The Zara juggernaut continued for parent Inditex in 2017, as the company reported strong growth in brick-and-mortar stores and online sales.
In a Nutshell: Inditex, owner of the Zara fast fashion chain, reported increases in net sales and income for 2017, as it continues to roll out its global, fully-integrated store and online platform.
New space in prime locations grew 7.4% in fiscal 2017. At the end of last year, Inditex operated 7,475 stores, with 183 openings in 58 markets. Inditex said from Feb. 1 to March 11, store and online sales have increased 9 percent.
Inditex said it has appointed Carlos Crespo as chief operating officer, with responsibility for coordinating the functions of logistics, IT, procurement and sustainability. Crespo was formerly the director of internal audit and has been succeeded in that post by Paula Mouzo.
On the logistics front, the company said it continued to invest in new technology, including the expansion of new automated storage and distribution systems to various platforms, and that construction work at the logistics connection hub in Lelystad, the Netherlands, and a new distribution center in A Laracha, Spain, continues on schedule.
Sales: Net sales for the year ended Jan. 31, increased 9 percent to 25.34 billion euros ($31.46 billion), compared to 23.31 billion euros ($28.85 billion) in fiscal 2016. Like-for-like sales growth rose 5 percent compared to 10 percent growth a year earlier, with strength across all geographic areas and in all concepts, Inditex said.

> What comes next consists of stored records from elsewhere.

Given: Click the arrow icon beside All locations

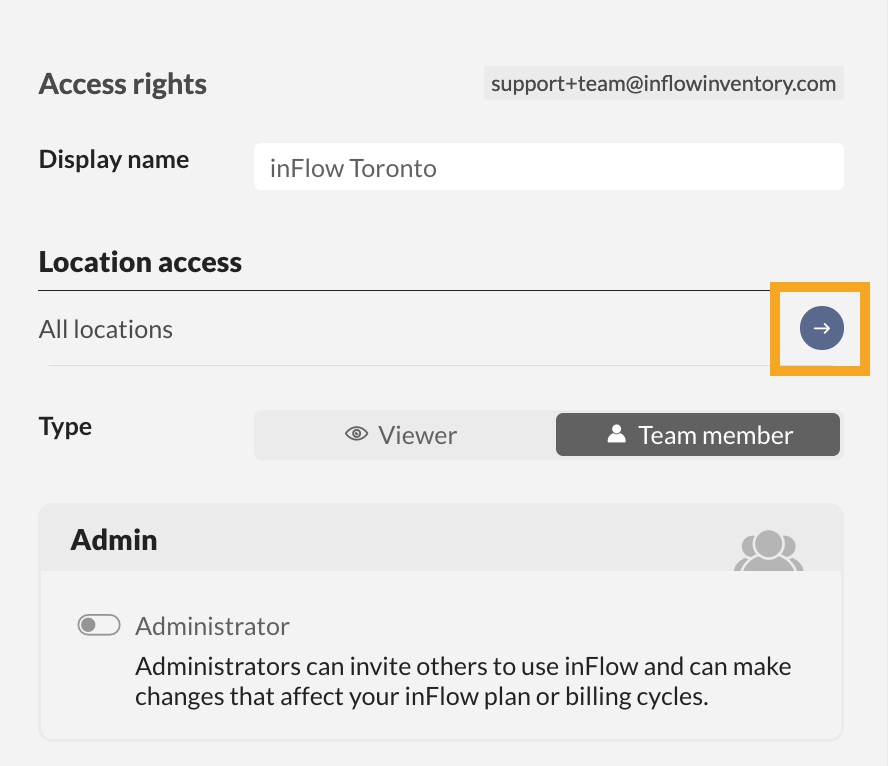Looking at the screenshot, I should [822, 328].
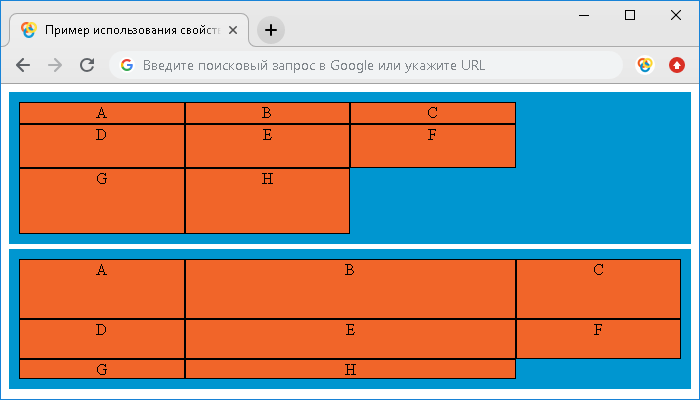The width and height of the screenshot is (700, 400).
Task: Click box G in the bottom container
Action: coord(102,369)
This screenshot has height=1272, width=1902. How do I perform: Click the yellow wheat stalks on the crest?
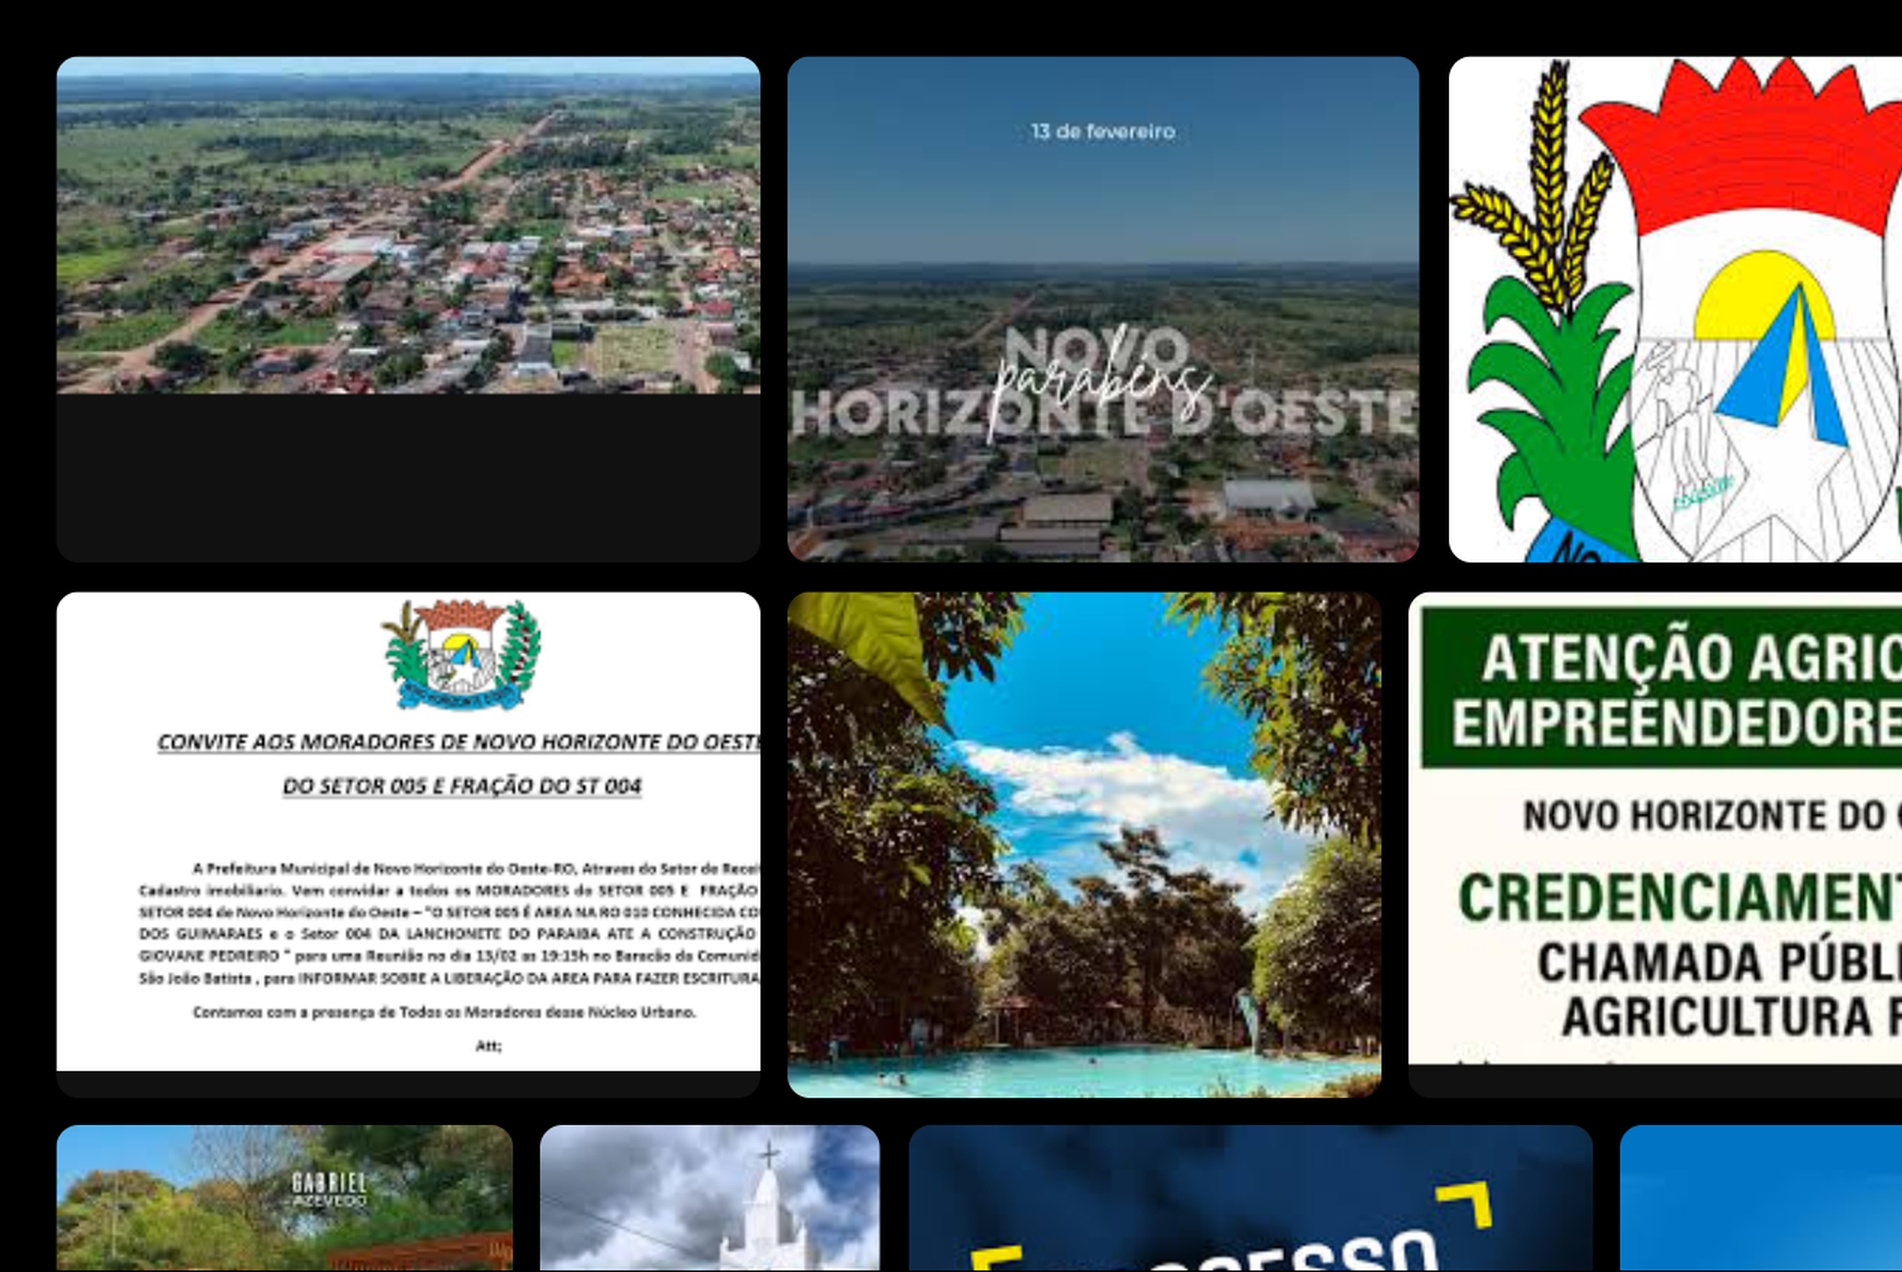coord(1545,200)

Online sales grew 41 percent to account for 10 percent of group net sales in the year. Global online sales were launched in the year for Zara in Singapore, Malaysia, Thailand, Vietnam and India. Net sales for Zara rose 8 percent in the year to 16.62 billion euros.
Earnings: Net income increased 7 percent to 3.37 billion euros ($4.17 billion) from 3.16 billion euros ($3.91) the prior year. Gross profit also grew 7 percent to 14.26 billion euros ($17.65 billion), resulting in a gross margin of 56.3%. Earnings before interest and taxes (EBIT) reached 4.3 billion euros ($5.32 billion), 7 percent higher than the previous period. Zara’s EBIT increased 9.4% to 3.02 billion euros ($3.74 billion).
CEO’s Take: Pablo Isla, Inditex chairman and CEO, described 2017 as a year of “solid growth,” and highlighted, “the unique strength” of the company’s integrated stores and online model, and the growth potential for each. “The prescient investments made in technology and logistics in recent years, coupled with space optimization, mean the company is well placed for continued growth across all its markets,” he said.
While some analysts have said Inditex is vulnerable to currency fluctuations related to the strong euro–up 16 percent against the dollar in the last year–because it sources a higher proportion of garments closer to home rather than relying on an Asian manufacturing model, it has allowed the company to respond more quickly to new trends.
Isla told a press conference at the company’s headquarters in northern Spain that margins should hold up this year, Reuters reported.
“Looking to the year ahead, we should not see a negative impact on margin at current exchange rates,” Isla said, according to Reuters.
The company’s shares closed up 4 percent to 25.24 euros ($31.22).